- YOUR INSTRUCTIONS
Filter the data below for the string "selection" and copy each matching line.

(Saved entries)
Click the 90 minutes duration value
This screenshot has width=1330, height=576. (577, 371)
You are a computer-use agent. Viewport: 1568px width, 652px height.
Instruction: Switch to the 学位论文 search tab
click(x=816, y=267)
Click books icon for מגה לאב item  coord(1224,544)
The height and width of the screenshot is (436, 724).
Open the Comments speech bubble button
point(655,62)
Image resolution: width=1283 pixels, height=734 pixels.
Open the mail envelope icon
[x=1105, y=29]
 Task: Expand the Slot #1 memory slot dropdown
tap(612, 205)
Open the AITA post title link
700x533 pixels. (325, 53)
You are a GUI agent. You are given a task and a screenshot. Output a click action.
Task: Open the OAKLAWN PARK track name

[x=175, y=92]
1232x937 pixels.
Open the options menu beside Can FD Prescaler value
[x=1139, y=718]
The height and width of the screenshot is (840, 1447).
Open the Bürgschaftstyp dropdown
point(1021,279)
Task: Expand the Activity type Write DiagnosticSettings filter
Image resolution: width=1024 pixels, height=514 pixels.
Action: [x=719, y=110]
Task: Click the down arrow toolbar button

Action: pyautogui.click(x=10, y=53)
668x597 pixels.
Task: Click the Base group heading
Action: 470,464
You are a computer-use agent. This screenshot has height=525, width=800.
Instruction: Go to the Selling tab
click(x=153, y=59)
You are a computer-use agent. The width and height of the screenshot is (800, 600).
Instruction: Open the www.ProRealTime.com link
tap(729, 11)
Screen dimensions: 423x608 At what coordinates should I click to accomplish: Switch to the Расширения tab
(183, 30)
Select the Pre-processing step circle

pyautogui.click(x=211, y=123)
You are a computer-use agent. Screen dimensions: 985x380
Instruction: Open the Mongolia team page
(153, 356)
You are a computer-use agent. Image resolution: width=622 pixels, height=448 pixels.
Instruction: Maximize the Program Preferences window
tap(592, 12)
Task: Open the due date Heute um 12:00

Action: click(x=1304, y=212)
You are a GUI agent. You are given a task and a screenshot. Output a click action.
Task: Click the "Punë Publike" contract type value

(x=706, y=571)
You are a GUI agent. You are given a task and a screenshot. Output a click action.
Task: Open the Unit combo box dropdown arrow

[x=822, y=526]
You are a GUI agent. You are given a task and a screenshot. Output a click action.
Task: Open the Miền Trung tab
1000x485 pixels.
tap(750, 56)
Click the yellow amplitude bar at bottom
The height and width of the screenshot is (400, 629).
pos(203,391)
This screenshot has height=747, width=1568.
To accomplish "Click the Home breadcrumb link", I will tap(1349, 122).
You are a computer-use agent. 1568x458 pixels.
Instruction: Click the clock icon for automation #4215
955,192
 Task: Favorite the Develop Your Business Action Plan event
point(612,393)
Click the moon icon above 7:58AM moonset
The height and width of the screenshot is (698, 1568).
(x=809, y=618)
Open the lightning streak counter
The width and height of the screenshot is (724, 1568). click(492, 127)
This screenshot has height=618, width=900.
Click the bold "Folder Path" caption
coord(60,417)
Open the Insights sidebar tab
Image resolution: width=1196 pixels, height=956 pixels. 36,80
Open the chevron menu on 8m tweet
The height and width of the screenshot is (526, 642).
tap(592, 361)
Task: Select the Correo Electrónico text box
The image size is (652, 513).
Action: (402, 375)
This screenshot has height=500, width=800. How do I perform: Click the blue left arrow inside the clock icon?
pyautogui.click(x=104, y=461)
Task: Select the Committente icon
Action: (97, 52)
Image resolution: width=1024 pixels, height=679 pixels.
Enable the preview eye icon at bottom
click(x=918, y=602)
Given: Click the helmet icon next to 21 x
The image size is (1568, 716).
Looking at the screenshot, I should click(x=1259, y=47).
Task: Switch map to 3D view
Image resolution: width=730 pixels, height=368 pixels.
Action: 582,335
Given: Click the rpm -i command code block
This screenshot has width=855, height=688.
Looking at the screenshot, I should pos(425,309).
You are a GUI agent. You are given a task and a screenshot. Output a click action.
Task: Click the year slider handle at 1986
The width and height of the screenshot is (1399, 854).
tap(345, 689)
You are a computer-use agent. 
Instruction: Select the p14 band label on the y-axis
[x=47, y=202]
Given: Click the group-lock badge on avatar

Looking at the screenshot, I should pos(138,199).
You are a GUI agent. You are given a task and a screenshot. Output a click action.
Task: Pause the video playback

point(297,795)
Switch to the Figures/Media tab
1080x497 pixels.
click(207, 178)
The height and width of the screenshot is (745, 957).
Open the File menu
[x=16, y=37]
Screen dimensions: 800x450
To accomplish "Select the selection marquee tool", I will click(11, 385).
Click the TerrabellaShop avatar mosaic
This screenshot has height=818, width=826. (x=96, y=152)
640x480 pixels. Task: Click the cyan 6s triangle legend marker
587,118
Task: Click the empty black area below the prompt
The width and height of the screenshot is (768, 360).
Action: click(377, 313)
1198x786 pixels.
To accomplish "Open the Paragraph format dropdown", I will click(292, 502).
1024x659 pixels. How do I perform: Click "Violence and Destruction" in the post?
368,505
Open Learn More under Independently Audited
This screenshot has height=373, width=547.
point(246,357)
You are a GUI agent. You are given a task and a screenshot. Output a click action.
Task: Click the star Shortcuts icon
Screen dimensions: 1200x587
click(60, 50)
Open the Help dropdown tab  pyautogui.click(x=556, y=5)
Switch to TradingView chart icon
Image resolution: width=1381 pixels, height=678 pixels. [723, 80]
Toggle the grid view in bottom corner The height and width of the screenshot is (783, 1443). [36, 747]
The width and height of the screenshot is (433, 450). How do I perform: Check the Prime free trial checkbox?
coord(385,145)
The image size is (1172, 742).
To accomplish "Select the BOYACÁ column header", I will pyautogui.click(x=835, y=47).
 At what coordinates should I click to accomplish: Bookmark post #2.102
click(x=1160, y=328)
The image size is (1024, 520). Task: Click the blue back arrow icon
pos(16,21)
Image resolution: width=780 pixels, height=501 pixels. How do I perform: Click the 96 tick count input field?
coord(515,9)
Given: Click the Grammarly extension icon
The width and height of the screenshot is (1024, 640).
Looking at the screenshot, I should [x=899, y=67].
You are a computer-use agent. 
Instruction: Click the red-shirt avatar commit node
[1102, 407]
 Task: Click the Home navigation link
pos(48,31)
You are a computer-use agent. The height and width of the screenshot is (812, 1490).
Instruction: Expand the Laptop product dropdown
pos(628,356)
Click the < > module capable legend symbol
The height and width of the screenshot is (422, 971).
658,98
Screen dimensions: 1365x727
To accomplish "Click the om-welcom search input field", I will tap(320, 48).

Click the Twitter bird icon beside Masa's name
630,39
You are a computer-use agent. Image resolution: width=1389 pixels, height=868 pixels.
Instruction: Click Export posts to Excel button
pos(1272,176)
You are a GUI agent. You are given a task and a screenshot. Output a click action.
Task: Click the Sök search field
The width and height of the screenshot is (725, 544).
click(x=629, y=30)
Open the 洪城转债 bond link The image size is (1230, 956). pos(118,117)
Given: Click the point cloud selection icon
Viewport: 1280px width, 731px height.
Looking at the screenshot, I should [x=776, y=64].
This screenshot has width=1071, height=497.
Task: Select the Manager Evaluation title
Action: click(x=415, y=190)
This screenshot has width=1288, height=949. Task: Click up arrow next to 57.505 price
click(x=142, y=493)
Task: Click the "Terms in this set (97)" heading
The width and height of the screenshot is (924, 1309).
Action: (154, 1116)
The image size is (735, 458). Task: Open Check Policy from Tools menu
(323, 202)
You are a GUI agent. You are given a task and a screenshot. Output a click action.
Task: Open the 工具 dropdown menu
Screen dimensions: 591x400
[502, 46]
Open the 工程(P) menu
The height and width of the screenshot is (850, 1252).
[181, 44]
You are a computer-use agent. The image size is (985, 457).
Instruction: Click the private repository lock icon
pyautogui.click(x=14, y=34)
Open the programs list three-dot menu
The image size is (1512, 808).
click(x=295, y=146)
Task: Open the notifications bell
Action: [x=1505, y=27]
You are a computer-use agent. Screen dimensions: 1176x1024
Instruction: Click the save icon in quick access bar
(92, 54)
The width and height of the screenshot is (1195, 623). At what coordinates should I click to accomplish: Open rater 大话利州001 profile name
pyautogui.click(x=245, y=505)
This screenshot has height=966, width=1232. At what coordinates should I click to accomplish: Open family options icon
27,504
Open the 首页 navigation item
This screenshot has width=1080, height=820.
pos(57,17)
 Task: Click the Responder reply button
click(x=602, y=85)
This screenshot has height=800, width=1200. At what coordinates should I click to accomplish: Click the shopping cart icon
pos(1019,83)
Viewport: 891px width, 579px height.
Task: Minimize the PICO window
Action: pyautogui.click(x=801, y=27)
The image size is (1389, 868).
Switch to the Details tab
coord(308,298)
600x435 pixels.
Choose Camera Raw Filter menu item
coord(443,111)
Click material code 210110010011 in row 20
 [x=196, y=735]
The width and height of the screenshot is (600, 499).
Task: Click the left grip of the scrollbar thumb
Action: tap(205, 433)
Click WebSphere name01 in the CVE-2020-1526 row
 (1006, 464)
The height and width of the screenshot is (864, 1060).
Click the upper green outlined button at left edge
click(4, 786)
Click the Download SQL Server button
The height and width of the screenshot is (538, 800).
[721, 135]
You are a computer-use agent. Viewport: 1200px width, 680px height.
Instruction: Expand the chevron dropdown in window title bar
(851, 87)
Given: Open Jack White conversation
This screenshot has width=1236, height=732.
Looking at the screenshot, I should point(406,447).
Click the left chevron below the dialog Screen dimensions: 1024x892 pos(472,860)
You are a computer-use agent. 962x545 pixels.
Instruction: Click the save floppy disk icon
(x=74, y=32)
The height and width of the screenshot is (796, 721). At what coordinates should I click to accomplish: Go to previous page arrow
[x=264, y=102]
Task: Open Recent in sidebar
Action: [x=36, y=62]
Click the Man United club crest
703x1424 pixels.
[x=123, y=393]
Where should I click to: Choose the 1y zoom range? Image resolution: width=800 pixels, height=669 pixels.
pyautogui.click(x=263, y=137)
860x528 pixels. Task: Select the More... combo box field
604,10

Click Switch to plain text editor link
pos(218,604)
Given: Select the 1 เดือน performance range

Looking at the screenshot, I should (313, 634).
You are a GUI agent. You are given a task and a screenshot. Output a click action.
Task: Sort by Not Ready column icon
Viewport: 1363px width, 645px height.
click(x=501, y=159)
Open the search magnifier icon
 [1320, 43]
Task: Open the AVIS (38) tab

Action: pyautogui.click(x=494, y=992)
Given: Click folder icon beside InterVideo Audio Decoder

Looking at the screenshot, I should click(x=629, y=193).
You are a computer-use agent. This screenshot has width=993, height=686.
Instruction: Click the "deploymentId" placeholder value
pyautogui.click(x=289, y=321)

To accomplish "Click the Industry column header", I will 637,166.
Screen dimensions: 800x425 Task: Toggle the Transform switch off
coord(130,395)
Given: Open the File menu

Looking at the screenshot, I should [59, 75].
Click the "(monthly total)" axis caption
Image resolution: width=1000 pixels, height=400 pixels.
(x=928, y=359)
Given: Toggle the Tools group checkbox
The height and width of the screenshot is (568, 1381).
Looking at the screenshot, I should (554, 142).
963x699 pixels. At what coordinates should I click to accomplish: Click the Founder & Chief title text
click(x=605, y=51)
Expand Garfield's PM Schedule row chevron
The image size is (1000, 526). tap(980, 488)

- ANSWER
To accomplish "Select the selection marquee tool", I will click(11, 385).
Given: Click the point cloud selection icon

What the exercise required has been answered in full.